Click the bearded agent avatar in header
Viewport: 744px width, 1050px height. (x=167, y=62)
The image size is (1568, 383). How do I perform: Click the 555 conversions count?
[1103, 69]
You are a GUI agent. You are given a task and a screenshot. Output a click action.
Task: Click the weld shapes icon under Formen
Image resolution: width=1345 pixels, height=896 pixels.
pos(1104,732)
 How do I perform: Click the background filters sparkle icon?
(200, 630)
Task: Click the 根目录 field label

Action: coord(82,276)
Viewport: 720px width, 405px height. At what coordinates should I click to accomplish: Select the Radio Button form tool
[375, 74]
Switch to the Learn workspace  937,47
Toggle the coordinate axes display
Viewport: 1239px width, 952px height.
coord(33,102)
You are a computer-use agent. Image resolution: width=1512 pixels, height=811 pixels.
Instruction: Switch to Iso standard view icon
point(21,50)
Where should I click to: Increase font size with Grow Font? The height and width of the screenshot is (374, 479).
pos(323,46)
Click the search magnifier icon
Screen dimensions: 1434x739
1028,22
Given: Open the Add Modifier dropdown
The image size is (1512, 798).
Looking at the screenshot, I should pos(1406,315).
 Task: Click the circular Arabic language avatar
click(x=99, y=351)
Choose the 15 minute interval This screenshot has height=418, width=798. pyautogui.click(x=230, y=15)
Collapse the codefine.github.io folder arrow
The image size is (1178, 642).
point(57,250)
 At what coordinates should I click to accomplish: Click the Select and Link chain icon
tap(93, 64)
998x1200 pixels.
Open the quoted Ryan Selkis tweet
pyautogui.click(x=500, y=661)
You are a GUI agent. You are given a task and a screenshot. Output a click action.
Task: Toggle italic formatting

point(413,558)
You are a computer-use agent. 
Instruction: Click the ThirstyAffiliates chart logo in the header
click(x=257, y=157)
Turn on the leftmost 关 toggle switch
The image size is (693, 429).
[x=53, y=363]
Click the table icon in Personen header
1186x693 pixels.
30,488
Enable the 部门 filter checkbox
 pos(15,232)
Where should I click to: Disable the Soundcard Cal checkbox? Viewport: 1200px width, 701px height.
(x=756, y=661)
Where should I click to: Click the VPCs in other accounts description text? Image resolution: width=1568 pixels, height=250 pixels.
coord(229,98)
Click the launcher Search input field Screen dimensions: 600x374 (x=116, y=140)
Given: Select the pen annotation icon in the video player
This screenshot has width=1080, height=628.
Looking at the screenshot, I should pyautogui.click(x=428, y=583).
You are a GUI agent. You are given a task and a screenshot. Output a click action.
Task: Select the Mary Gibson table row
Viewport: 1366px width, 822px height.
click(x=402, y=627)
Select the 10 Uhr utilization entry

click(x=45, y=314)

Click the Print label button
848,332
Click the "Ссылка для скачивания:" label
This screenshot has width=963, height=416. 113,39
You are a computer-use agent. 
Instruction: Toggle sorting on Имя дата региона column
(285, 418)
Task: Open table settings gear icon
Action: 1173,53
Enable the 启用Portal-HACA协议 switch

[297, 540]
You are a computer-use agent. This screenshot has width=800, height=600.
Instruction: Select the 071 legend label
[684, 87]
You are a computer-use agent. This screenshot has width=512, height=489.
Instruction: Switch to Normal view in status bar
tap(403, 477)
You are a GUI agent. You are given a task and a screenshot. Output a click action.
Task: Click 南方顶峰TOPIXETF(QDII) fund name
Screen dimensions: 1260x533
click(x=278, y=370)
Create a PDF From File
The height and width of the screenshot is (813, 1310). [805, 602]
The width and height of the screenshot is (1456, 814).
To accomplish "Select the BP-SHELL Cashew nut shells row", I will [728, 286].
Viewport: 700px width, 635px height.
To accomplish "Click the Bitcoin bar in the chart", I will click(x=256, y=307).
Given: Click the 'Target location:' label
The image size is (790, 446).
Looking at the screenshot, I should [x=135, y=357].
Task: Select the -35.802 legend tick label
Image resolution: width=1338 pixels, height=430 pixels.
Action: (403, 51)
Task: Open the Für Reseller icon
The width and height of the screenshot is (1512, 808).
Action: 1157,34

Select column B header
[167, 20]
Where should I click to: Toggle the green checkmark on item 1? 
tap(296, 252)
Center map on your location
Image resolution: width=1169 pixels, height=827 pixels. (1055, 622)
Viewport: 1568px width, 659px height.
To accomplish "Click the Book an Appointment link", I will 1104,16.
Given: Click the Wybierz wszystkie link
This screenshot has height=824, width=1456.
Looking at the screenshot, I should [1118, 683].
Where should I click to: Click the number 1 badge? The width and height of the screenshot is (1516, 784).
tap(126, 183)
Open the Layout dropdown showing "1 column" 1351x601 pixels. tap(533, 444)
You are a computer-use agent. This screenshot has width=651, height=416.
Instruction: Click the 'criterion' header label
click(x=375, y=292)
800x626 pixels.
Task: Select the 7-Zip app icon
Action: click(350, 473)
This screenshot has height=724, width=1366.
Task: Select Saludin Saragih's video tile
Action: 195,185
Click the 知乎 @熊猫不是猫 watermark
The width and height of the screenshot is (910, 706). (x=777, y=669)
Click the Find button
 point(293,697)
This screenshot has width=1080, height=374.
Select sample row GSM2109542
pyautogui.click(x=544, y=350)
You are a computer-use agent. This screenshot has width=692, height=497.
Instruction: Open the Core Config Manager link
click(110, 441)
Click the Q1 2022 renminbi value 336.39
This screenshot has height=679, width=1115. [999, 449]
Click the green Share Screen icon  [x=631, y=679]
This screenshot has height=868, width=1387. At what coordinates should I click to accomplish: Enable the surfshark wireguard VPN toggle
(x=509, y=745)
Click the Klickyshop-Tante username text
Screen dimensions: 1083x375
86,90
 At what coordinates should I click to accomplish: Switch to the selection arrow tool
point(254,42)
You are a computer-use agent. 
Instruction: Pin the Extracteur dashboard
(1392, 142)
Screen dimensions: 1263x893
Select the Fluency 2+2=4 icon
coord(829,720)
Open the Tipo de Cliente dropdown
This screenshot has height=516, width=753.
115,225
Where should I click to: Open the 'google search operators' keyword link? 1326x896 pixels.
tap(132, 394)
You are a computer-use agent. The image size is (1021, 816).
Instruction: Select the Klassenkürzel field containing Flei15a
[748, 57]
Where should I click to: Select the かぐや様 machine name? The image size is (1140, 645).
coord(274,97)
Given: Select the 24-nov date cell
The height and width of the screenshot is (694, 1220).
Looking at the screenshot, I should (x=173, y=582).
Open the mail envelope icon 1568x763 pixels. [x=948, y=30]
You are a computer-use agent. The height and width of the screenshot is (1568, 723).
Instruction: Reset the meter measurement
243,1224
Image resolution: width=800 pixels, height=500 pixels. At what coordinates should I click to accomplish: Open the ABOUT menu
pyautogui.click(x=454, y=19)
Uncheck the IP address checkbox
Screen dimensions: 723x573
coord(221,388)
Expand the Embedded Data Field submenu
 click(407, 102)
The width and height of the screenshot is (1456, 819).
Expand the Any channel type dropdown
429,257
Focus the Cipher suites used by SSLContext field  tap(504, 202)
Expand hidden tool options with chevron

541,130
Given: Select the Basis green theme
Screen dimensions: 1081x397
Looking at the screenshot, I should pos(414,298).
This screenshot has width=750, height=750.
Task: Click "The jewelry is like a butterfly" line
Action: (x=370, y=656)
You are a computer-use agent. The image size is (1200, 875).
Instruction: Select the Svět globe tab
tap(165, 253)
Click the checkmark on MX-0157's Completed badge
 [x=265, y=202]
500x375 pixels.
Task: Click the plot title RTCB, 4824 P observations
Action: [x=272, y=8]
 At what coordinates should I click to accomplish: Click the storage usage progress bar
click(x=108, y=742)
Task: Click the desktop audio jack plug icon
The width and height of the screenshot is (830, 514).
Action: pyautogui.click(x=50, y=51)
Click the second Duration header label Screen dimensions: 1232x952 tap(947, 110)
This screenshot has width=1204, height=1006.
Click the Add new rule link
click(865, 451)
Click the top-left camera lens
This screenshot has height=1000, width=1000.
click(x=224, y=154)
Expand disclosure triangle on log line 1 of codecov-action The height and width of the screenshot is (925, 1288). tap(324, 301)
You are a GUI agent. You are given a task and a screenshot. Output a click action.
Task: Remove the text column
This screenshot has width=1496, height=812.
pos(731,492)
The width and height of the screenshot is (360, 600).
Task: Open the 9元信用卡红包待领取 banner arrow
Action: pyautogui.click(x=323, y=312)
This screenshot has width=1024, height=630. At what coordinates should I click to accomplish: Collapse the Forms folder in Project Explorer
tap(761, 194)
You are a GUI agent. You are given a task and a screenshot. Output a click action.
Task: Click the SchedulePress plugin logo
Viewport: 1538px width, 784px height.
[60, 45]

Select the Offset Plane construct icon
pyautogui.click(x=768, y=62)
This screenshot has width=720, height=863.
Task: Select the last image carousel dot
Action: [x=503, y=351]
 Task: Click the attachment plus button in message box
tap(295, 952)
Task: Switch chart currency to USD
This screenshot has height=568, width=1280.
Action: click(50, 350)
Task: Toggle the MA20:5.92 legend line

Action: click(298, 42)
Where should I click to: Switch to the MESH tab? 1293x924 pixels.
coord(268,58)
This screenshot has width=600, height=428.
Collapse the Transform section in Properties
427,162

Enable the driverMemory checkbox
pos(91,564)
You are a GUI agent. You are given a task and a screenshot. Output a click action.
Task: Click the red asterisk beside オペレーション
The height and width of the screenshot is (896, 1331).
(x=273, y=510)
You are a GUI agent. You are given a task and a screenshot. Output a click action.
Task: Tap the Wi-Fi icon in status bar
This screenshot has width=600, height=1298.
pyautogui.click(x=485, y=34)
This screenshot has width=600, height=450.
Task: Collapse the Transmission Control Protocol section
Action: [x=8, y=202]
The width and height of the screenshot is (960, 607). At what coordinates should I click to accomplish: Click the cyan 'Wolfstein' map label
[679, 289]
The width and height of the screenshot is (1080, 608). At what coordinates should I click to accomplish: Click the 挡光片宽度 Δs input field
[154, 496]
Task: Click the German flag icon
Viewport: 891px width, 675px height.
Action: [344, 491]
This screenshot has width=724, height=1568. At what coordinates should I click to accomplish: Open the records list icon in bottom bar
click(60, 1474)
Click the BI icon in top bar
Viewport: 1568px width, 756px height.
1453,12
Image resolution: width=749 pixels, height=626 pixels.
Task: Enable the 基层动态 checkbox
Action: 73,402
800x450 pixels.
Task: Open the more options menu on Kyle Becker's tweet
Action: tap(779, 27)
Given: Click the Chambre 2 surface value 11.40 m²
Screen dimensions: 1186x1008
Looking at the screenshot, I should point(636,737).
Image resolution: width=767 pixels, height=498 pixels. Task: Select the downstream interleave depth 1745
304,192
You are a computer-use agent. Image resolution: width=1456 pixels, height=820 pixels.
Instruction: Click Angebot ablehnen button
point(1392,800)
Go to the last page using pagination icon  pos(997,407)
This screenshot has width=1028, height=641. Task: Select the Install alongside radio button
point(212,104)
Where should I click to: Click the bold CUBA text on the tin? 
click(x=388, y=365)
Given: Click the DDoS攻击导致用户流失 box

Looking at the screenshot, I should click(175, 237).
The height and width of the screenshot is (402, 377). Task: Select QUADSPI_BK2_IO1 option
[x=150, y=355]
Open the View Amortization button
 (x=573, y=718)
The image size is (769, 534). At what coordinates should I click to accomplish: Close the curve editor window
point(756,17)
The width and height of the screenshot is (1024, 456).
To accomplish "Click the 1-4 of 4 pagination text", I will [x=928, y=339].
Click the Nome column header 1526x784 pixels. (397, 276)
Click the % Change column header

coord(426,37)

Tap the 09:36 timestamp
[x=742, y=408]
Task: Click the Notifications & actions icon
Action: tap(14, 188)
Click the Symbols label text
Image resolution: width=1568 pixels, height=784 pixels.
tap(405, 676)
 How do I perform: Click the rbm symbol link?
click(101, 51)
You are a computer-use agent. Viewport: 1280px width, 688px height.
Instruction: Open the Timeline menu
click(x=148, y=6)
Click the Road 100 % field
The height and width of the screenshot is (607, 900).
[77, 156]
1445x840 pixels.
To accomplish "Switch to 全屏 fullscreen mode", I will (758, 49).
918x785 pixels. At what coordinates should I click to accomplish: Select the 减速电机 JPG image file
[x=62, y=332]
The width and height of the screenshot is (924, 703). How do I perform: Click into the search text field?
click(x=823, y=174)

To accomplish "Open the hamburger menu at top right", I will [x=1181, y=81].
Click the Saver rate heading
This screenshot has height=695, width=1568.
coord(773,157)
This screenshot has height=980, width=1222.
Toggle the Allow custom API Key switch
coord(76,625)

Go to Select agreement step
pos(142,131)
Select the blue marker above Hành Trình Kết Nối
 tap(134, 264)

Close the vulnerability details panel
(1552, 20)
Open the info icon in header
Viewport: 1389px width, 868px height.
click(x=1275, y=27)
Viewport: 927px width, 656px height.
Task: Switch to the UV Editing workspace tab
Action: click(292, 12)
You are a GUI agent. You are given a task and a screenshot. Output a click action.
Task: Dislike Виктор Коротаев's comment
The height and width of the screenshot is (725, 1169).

· · · · ·

▶ Task instructions: Take from the listing above each line in which the string "pagination" is found.

▶ Exercise output:
Go to the last page using pagination icon  pos(997,407)
To accomplish "Click the 1-4 of 4 pagination text", I will [x=928, y=339].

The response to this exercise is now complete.